▶ **What you are asked to do**: Emit an exact copy of the lines running from the start of the records to the line containing "Task: Click the map zoom slider handle", both included.

==== Given information ====

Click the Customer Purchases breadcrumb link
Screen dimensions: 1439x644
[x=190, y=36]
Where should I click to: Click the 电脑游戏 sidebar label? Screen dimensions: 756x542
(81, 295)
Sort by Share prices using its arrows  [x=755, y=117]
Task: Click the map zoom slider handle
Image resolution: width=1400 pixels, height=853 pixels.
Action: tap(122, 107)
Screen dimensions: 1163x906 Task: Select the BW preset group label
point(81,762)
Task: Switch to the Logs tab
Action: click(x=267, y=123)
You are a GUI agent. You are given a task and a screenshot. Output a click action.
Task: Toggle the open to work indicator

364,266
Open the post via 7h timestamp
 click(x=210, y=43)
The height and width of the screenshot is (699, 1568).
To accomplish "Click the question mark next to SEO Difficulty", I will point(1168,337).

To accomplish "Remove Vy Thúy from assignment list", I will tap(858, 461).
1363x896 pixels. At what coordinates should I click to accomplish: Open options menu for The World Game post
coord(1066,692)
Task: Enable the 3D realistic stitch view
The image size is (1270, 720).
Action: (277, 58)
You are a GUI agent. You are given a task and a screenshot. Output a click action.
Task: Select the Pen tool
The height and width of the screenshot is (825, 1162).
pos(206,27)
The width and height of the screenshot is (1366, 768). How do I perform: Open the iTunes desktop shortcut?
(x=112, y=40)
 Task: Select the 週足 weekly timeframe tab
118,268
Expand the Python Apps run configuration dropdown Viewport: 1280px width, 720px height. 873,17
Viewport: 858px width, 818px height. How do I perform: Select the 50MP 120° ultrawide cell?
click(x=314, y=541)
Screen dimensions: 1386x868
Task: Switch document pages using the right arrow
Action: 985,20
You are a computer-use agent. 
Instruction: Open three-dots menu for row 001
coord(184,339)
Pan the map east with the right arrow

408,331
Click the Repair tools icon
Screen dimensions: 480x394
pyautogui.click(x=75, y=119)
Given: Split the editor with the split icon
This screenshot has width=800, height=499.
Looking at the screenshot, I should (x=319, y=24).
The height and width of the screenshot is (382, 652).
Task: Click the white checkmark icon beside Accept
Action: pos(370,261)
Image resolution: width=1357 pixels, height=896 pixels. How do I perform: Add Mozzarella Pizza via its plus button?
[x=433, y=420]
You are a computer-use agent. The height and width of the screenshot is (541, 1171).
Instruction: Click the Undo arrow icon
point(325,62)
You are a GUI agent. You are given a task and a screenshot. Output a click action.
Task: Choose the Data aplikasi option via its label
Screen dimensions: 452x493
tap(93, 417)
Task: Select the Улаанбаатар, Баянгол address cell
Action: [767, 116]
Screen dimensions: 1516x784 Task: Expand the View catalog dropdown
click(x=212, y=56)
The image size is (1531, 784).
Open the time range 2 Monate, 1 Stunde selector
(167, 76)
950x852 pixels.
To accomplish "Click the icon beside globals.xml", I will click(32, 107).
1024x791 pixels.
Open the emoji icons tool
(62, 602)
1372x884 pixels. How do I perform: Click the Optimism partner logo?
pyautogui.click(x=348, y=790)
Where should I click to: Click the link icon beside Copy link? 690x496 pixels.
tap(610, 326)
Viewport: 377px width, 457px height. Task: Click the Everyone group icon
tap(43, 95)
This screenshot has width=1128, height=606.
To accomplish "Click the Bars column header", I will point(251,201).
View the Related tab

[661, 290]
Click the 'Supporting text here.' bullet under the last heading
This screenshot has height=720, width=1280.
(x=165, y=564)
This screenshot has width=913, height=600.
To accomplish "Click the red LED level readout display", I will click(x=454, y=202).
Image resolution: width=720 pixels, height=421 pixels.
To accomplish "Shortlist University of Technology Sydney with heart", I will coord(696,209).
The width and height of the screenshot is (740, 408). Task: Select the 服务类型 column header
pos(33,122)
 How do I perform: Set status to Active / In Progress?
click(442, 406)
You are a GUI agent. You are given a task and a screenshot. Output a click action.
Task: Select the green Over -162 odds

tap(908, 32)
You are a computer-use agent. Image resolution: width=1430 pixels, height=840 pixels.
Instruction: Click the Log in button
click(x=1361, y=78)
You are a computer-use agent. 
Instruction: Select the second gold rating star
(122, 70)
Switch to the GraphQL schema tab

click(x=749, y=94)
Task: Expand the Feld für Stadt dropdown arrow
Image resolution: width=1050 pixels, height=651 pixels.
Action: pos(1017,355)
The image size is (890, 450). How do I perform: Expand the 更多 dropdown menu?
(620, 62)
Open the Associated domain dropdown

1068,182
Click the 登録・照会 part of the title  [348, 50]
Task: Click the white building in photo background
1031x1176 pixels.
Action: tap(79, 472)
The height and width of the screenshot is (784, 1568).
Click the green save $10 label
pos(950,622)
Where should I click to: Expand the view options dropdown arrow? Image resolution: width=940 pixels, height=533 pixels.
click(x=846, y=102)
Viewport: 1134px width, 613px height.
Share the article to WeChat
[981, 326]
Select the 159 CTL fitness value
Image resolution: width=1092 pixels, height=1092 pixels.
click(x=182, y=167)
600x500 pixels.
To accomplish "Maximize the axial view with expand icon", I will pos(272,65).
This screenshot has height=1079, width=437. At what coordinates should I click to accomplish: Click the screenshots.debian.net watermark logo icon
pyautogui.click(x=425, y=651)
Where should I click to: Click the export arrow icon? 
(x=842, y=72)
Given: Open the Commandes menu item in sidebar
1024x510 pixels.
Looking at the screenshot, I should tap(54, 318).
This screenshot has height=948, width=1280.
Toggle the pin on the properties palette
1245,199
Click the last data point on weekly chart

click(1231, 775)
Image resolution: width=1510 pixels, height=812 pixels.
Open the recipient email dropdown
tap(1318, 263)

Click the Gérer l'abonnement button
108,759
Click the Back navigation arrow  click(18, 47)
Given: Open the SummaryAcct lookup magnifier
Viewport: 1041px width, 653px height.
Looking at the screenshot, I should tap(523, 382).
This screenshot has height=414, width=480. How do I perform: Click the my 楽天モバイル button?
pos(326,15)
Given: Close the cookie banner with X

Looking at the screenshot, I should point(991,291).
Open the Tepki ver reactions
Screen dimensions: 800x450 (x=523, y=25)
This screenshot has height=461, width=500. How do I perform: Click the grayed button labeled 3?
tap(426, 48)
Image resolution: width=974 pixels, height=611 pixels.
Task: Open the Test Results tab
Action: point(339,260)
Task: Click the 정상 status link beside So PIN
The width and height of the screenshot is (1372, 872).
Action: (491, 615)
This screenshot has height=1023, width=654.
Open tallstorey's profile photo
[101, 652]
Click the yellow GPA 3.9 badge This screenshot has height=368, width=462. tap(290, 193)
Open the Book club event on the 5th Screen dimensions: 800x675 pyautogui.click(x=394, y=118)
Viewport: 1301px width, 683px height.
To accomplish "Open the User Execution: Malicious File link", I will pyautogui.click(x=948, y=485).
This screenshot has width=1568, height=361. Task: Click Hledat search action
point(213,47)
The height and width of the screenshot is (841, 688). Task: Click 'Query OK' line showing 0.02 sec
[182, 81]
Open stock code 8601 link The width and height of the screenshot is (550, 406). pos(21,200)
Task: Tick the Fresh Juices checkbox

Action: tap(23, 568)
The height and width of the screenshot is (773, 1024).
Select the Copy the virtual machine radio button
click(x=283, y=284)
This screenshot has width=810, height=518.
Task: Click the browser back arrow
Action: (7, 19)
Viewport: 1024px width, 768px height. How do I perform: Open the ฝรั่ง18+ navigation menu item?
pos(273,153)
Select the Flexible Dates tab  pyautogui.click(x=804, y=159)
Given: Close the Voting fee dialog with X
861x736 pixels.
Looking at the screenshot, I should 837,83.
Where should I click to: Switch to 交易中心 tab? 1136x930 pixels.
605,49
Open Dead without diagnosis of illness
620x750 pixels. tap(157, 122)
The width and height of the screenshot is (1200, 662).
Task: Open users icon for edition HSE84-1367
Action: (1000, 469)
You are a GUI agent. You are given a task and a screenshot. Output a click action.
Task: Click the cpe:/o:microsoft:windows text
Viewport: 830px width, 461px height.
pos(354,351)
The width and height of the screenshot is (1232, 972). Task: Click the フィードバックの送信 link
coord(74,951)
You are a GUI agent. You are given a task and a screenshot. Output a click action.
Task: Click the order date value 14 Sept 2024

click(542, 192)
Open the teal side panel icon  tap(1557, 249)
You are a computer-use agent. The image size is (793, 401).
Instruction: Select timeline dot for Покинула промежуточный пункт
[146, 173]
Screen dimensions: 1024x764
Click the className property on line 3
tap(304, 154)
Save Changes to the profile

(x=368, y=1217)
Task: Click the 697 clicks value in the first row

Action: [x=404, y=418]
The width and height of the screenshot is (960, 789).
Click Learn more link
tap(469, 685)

====

▶ **Task response**:
Click the Customer Purchases breadcrumb link
Screen dimensions: 1439x644
[x=190, y=36]
Where should I click to: Click the 电脑游戏 sidebar label? Screen dimensions: 756x542
(81, 295)
Sort by Share prices using its arrows  [x=755, y=117]
Task: Click the map zoom slider handle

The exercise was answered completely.